Though Musk has not responded to the proposed wager, Loeb believes the bet highlights the need for proper funding in the hunt for intelligent life in the universe — or intelligent life’s hunt for us.
Loeb is among a small but growing cadre of reputed physicists willing to examine the topic of unexplained aerial phenomena, or UAP — the rebranding of UFOs, a term laden with stories of little green men conducting invasive abductions.
He’s not interested in stories, blurry photos, or gut feelings. “I want data,” he says, practically shouting to emphasize the point. “We don’t rely on personal testimonies in science.”

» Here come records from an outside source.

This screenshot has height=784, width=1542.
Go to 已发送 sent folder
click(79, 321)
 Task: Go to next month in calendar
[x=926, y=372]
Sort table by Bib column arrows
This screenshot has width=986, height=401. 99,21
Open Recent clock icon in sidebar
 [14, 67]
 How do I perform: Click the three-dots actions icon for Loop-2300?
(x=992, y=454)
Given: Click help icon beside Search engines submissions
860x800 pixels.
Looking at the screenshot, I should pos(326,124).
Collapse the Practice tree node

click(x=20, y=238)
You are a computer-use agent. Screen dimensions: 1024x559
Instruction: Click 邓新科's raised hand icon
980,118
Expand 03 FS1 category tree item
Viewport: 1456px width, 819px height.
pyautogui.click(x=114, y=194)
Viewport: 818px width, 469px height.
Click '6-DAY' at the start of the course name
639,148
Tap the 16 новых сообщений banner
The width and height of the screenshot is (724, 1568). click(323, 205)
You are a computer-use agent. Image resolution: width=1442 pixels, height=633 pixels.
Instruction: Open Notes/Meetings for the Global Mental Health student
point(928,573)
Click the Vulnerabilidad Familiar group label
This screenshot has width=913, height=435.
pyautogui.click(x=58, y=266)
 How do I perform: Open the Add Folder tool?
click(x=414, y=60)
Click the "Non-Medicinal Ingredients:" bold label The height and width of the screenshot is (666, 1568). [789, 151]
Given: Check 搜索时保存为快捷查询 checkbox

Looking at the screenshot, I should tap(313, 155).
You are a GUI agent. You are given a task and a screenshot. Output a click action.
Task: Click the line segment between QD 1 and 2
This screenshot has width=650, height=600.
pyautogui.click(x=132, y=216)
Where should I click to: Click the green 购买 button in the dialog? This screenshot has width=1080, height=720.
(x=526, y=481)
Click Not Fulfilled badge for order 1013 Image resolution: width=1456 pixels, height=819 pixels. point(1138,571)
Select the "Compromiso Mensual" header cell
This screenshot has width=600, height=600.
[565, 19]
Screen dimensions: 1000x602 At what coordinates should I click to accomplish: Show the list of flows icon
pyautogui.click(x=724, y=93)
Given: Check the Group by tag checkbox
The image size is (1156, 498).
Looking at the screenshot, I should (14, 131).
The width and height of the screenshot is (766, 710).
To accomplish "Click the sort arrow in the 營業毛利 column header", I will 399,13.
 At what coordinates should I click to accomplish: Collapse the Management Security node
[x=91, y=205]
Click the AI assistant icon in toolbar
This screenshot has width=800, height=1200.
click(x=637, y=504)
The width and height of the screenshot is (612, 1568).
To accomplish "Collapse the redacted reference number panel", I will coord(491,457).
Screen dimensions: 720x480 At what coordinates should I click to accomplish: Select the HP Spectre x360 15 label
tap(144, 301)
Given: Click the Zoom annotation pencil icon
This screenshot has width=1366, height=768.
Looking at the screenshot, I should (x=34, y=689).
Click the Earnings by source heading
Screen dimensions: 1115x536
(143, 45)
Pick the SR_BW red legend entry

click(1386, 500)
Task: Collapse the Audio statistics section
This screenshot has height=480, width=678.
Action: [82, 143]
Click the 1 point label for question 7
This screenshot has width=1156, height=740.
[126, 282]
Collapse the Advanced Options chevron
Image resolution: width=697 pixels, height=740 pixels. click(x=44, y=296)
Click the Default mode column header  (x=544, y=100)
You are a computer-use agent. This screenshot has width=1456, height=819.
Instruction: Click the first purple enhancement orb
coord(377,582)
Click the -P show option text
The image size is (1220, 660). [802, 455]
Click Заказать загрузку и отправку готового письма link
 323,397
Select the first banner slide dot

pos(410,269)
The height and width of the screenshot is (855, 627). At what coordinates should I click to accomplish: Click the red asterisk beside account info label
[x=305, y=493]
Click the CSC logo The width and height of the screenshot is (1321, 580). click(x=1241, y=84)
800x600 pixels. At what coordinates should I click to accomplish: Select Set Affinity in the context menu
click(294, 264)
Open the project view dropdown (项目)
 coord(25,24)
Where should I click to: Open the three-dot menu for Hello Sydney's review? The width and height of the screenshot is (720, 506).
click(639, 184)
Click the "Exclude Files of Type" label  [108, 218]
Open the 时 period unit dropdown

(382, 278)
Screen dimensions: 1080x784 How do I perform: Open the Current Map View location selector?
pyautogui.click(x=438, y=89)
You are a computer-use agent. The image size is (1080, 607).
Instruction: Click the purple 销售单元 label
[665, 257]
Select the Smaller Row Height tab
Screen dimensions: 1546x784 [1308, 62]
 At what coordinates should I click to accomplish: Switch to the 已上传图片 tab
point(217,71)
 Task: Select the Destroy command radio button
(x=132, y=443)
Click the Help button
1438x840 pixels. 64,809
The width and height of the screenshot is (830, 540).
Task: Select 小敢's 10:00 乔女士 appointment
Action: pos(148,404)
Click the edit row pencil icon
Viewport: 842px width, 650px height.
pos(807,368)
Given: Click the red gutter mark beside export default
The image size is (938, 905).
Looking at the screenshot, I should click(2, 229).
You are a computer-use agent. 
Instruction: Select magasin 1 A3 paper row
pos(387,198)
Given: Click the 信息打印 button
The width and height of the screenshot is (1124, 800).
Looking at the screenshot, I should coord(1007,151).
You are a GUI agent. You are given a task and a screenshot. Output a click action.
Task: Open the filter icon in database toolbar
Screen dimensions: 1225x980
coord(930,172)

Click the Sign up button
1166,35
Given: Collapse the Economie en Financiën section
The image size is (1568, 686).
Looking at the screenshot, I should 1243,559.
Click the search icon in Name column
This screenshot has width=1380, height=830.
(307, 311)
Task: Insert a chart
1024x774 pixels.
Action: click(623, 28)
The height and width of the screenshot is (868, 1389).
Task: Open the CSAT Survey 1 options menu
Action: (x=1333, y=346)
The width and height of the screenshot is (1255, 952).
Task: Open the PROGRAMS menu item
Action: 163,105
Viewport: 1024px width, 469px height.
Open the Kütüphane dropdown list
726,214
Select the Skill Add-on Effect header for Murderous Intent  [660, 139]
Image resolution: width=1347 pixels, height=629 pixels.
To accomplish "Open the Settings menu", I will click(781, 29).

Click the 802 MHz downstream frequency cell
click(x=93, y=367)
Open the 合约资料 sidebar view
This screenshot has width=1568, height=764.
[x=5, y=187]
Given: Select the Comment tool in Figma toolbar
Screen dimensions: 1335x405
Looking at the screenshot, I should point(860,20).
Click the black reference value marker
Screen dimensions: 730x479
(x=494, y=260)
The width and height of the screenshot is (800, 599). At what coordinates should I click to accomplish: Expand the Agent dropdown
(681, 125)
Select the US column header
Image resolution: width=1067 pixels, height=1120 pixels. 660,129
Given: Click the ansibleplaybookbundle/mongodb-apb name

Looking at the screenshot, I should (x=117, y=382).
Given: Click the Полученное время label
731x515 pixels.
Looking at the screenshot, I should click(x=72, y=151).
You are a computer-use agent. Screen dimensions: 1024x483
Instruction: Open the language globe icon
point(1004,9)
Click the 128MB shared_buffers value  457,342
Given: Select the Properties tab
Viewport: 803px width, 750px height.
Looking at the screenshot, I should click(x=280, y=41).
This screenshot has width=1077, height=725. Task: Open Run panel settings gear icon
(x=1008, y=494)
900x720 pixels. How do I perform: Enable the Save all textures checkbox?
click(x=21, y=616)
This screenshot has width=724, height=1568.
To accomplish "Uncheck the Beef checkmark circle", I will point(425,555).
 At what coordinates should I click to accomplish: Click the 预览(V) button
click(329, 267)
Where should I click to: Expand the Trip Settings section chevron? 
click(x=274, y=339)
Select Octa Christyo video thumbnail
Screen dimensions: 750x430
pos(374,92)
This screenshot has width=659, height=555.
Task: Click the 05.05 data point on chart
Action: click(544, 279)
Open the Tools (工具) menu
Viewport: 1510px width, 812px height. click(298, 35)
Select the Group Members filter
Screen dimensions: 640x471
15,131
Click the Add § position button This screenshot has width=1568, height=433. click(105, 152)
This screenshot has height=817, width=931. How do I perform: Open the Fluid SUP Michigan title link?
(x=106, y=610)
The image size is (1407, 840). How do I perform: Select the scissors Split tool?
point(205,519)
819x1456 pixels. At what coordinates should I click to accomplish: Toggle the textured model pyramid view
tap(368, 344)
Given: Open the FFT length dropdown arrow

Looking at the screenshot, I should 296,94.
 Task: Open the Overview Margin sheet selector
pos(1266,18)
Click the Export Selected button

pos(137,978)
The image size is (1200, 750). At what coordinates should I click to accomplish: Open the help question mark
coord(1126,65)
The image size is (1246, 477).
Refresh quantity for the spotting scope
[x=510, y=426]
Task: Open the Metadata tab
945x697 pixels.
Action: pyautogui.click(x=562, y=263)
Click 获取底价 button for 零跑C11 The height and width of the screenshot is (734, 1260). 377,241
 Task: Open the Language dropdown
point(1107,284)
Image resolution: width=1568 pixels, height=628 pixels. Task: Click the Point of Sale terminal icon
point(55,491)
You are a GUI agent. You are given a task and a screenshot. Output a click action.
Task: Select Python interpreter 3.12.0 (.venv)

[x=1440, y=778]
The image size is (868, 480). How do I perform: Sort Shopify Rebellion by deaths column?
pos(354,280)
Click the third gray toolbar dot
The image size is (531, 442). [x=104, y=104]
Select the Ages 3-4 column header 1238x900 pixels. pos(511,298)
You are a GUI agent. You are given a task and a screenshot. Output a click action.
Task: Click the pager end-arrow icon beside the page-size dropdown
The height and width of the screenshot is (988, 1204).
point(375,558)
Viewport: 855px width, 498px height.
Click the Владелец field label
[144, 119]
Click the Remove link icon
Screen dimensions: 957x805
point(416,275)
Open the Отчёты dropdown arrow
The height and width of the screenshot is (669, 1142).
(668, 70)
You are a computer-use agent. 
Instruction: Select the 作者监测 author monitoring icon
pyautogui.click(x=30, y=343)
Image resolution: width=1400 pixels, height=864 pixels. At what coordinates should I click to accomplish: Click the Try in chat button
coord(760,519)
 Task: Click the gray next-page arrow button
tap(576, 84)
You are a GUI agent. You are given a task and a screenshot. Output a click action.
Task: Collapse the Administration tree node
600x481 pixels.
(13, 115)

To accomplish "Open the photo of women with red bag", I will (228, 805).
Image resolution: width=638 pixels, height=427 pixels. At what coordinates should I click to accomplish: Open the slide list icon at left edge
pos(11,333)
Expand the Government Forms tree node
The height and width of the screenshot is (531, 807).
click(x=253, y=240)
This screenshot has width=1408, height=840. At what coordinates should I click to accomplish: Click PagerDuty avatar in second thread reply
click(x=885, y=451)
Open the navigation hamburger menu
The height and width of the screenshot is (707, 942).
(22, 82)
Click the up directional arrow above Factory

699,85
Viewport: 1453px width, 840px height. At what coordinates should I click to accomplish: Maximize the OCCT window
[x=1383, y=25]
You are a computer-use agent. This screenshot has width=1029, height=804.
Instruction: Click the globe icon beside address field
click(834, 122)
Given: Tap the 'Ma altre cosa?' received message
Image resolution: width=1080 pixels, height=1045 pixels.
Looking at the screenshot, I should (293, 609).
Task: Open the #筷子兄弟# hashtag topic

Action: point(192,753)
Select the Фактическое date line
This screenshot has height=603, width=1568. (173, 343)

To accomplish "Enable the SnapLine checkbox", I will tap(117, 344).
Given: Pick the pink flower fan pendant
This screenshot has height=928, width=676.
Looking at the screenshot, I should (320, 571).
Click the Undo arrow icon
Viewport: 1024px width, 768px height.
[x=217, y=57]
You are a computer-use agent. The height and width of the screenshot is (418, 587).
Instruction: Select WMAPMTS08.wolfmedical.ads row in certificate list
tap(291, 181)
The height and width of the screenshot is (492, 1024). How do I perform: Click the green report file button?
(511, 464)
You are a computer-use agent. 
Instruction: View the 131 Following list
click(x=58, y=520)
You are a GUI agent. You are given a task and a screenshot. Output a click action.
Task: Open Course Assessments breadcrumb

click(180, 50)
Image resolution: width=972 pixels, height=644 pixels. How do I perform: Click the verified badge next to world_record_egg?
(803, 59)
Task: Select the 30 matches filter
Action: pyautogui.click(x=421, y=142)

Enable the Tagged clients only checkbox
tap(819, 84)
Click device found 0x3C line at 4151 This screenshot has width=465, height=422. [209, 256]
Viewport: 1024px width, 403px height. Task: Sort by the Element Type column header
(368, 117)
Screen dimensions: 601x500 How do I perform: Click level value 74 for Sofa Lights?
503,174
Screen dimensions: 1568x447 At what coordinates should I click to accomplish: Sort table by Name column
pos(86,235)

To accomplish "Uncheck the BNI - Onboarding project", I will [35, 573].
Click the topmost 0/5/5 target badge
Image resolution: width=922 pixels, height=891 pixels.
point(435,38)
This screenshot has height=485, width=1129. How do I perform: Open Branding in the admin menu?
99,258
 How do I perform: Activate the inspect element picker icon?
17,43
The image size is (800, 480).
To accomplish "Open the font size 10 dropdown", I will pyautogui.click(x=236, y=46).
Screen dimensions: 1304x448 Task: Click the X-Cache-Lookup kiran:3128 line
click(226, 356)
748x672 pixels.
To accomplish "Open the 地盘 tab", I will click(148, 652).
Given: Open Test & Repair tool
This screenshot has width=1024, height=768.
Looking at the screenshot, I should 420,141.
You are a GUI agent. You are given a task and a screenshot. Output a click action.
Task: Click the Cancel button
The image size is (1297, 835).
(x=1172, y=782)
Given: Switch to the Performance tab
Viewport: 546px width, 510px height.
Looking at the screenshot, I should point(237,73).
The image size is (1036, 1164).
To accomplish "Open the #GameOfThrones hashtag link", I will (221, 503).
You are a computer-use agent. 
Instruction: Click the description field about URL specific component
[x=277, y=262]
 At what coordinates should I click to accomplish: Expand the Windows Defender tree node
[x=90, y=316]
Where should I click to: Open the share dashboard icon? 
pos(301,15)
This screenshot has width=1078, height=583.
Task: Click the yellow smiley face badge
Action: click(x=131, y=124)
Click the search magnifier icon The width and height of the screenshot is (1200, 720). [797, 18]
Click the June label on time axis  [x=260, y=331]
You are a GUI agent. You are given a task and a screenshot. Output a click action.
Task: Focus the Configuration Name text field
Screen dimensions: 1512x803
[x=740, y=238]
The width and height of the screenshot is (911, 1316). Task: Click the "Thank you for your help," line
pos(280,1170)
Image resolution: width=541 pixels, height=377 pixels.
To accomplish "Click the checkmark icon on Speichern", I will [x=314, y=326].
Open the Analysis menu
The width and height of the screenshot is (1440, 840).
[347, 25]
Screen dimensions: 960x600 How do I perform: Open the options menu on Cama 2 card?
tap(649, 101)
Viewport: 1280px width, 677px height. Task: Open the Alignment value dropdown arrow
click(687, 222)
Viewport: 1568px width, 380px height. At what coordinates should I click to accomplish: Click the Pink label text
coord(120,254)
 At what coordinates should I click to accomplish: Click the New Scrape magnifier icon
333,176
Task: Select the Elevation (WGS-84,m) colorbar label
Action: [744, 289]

Overcoming UFO stigma with hard evidence
Collecting data — quantities of data so vast that no human brain could parse it all — is the ambitious goal behind the Galileo Project, which Loeb launched at Harvard in 2021. The project seeks to bring the search for “signatures of Extraterrestrial Technological Civilizations (ETCs) from accidental or anecdotal observations and legends to the mainstream of transparent, validated, and systematic scientific research.”
To that end, they collect data from multiple infrared, optical, radio, magnetic, and audio sensors to measure all activity in the sky; machine-learning algorithms then scour the data to classify objects and distinguish the known (birds, planes, drones, etc.) from the unknown.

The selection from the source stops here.